SB 8.24.52 Mi Señor, Tú eres el amigo y bienqueriente supremo de todos, el más querido, el controlador, la Superalma, el instructor supremo y quien otorga el conocimiento más elevado y la satisfacción de todos los deseos. Pero, aunque estás dentro del corazón, los necios no pueden entenderte, pues se lo impiden los deseos de disfrute que hay en su corazón.
SB 8.24.53 ¡Oh, Señor Supremo!, deseando la autorrealización, yo me entrego a Ti, que eres adorado por los semidioses como controlador supremo de todo. Con Tus instrucciones, que revelan el objetivo de la vida, ten la bondad de cortar el nudo de lo más profundo de mi corazón y permíteme conocer mi destino en la vida.
SB 8.24.54 Śukadeva Gosvāmī continuó: Después de que Satyavrata orase de esta forma a la Suprema Personalidad de Dios, el Señor, que había adoptado la forma de un pez, le explicó la Verdad Absoluta mientras nadaba en las aguas de la devastación.
SB 8.24.55 La Suprema Personalidad de Dios explicó así al rey Satyavrata la ciencia espiritual conocida con el nombre de sāṅkhya-yoga, ciencia que permite distinguir entre materia y espíritu [en otras palabras, bhakti-yoga], además de las instrucciones de los Purāṇas [historias antiguas] y de las Saṁhitās. El Señor Se explicó a Sí mismo en todas esas Escrituras.
SB 8.24.56 Desde la nave, el rey Satyavrata, acompañado por las grandes personas santas, escuchó las instrucciones de la Suprema Personalidad de Dios acerca de la autorrealización. Todas esas instrucciones provenían de las eternas Escrituras védicas [brahma]. De esta forma, el rey y los sabios quedaron sin ninguna duda acerca de la Verdad Absoluta.
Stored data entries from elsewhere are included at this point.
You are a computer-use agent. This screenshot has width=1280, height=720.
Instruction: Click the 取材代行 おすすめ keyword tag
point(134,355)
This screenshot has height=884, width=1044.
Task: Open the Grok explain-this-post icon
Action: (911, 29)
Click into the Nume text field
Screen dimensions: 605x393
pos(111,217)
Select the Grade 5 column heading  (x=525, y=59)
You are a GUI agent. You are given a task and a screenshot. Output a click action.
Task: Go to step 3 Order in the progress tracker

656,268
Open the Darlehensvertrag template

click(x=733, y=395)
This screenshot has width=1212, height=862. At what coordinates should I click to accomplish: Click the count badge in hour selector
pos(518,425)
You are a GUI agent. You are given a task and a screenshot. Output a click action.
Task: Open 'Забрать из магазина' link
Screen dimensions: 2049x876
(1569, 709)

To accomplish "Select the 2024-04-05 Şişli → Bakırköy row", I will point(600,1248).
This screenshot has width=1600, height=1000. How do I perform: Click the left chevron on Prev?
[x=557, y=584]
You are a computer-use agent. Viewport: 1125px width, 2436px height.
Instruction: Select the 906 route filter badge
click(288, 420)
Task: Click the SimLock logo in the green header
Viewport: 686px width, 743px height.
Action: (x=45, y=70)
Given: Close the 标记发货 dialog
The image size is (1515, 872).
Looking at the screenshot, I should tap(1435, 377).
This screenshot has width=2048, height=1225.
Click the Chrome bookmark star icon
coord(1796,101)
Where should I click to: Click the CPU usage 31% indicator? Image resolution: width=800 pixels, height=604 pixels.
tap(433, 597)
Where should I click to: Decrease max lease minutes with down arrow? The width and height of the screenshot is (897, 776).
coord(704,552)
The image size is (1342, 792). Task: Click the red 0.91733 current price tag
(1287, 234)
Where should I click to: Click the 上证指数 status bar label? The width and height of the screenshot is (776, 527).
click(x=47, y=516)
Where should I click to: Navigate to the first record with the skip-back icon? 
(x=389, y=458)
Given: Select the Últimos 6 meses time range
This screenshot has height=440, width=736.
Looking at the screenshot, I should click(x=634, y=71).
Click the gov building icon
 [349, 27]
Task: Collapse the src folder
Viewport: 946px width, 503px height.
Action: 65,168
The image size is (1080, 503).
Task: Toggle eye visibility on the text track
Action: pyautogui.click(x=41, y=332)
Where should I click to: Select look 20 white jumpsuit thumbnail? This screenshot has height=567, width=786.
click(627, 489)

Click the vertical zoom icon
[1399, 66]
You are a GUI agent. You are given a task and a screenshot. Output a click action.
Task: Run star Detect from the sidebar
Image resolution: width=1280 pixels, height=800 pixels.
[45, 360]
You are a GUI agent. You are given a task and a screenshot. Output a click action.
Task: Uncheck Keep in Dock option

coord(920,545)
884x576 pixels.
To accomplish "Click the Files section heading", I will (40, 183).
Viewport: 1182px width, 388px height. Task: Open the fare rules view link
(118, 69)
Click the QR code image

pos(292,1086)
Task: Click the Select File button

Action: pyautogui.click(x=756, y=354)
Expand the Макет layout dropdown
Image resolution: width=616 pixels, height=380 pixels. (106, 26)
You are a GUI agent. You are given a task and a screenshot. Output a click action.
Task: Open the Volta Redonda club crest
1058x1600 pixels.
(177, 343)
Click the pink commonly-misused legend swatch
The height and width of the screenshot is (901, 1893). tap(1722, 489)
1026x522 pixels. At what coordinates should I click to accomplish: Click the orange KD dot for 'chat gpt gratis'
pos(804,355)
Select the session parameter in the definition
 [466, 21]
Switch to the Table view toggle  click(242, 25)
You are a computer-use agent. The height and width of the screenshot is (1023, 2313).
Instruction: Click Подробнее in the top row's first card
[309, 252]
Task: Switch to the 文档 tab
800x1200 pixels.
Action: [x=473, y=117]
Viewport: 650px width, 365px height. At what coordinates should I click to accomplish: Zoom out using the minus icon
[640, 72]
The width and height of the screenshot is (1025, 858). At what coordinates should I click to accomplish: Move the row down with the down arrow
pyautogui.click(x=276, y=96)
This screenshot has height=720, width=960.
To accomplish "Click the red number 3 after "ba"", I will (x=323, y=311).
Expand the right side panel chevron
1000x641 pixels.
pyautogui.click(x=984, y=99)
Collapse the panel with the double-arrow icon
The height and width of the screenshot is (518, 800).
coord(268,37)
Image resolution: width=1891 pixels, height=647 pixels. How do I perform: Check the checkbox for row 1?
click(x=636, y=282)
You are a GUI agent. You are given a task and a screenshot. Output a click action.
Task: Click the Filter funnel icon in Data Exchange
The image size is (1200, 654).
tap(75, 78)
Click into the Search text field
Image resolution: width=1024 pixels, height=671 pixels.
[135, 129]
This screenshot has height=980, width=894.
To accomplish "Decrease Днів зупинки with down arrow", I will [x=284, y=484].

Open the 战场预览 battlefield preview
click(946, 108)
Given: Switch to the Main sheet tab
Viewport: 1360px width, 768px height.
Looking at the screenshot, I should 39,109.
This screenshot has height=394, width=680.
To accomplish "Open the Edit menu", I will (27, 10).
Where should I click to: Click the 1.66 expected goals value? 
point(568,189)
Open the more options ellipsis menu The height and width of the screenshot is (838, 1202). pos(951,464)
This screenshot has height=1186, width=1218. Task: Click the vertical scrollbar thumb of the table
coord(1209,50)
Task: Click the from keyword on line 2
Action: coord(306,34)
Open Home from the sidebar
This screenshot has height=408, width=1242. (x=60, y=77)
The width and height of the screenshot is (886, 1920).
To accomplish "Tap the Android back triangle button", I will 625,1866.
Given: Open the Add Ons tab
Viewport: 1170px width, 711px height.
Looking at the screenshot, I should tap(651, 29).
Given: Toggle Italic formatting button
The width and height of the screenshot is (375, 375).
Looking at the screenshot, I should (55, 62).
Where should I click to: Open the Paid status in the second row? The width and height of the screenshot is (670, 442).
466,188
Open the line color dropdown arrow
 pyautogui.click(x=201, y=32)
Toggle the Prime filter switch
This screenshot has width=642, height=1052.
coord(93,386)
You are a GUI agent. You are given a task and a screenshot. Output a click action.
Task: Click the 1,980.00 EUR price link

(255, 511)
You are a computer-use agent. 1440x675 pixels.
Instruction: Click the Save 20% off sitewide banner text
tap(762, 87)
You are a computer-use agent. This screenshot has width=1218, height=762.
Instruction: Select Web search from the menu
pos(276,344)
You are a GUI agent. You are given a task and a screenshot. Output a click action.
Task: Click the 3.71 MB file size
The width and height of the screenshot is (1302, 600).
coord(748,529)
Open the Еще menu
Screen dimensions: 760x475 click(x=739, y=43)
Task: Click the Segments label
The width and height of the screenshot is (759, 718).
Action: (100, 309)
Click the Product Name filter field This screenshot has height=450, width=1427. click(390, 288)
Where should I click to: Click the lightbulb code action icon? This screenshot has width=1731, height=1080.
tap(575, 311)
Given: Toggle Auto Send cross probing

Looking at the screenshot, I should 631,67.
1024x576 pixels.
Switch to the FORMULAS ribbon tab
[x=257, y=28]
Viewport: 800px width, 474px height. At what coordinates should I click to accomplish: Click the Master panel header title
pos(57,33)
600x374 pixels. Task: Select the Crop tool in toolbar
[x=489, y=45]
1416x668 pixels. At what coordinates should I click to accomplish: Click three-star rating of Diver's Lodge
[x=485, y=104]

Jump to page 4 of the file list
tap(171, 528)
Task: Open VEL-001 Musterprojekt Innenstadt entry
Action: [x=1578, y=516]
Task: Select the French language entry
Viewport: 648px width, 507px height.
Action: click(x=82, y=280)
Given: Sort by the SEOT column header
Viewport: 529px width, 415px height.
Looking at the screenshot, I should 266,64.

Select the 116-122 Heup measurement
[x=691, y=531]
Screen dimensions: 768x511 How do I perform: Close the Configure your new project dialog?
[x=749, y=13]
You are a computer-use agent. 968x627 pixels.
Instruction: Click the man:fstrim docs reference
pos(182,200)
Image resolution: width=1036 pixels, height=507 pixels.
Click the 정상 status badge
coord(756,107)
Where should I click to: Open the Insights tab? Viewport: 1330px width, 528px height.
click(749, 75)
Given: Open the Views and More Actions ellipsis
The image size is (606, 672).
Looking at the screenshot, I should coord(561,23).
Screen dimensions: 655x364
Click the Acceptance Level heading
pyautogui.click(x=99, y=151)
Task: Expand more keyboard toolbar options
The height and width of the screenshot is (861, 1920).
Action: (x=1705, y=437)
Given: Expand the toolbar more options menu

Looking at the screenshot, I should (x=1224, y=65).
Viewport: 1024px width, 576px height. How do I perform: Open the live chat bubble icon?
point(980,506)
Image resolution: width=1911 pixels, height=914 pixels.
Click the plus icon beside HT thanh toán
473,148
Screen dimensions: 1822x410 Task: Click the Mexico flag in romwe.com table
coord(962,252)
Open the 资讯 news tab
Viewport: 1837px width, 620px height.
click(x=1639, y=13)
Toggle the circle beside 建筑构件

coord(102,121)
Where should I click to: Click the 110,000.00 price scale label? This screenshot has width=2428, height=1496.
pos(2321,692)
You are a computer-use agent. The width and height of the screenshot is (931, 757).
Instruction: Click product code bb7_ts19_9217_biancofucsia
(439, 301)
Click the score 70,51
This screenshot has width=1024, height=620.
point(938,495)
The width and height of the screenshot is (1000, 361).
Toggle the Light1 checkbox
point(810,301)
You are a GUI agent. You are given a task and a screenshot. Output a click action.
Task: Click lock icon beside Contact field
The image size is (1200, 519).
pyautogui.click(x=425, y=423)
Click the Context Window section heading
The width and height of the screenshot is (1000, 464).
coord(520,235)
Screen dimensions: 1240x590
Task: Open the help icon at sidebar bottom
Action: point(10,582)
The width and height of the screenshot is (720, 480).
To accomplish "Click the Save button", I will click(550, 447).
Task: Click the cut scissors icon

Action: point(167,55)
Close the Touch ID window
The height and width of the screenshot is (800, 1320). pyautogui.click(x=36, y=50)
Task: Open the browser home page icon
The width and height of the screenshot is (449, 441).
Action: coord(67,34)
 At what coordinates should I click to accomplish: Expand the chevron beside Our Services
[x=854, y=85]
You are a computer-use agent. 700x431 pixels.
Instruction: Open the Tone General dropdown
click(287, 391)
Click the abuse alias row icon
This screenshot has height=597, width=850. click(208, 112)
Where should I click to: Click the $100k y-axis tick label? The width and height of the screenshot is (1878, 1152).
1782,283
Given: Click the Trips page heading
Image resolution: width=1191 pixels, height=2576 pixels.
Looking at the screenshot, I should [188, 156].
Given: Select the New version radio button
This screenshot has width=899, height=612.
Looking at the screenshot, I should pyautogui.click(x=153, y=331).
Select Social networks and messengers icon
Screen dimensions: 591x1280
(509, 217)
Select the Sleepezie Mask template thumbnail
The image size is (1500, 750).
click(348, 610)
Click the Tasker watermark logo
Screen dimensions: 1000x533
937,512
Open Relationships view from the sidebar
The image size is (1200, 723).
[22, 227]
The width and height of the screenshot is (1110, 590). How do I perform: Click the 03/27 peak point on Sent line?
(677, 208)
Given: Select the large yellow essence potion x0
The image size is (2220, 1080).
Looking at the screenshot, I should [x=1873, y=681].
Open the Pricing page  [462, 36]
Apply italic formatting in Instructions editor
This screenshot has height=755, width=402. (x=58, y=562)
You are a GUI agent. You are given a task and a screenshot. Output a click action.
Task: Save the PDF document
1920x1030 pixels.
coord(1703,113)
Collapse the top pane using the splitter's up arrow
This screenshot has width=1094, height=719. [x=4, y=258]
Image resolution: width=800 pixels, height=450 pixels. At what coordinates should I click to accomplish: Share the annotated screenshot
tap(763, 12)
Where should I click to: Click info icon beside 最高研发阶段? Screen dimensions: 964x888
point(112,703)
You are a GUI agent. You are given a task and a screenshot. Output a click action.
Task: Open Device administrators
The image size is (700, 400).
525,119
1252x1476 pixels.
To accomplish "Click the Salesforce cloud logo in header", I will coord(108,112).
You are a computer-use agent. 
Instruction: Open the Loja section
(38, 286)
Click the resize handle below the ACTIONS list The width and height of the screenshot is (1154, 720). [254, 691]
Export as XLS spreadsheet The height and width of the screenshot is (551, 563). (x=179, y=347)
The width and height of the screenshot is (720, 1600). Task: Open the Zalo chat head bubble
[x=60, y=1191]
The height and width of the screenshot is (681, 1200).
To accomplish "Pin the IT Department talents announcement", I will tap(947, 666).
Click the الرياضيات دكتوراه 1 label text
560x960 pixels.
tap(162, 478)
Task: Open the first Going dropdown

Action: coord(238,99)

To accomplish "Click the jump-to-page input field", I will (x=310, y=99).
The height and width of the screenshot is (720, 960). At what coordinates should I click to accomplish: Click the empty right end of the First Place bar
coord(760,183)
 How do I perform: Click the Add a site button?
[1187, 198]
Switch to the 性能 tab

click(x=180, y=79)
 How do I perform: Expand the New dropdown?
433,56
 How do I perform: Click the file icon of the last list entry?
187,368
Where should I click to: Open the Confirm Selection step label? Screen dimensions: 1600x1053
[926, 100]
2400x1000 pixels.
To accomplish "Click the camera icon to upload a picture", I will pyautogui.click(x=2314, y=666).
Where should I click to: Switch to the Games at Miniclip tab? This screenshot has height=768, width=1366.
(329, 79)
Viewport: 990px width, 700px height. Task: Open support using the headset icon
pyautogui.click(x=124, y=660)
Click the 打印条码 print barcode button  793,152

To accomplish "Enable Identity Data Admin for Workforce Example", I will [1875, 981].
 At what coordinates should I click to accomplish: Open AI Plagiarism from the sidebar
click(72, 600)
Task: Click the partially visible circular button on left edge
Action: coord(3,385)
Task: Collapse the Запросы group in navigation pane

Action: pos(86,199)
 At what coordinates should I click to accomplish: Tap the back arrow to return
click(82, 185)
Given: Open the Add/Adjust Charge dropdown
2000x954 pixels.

SB 8.24.57 Al final de la última inundación [durante el período de Svāyambhuva Manu], la Suprema Personalidad de Dios mató al demonio Hayagrīva y entregó todas las Escrituras védicas al Señor Brahmā cuando éste despertó de su sueño.
SB 8.24.58 Por la gracia del Señor Viṣṇu, el rey Satyavrata se iluminó con todo el conocimiento védico; ahora, en este período, ha nacido como Vaivasvata Manu, el hijo del dios del Sol.
SB 8.24.59 La historia del gran rey Satyavrata y la encarnación de la Suprema Personalidad de Dios, Viṣṇu, en forma de pez, es una gran narración trascendental. Todo el que la escucha se libera de las reacciones de la vida pecaminosa.
SB 8.24.60 Aquel que narre esta historia de la encarnación Matsya y el rey Satyavrata verá satisfechos, sin duda alguna, todos sus deseos, y, con toda certeza, irá de regreso al hogar, de vuelta a Dios.
SB 8.24.61 Ofrezco respetuosas reverencias a la Suprema Personalidad de Dios, que Se hizo pasar por un pez gigantesco, que devolvió las Escrituras védicas al Señor Brahmā cuando éste despertó de su sueño, y que explicó la esencia de las Escrituras védicas al rey Satyavrata y a las grandes personas santas.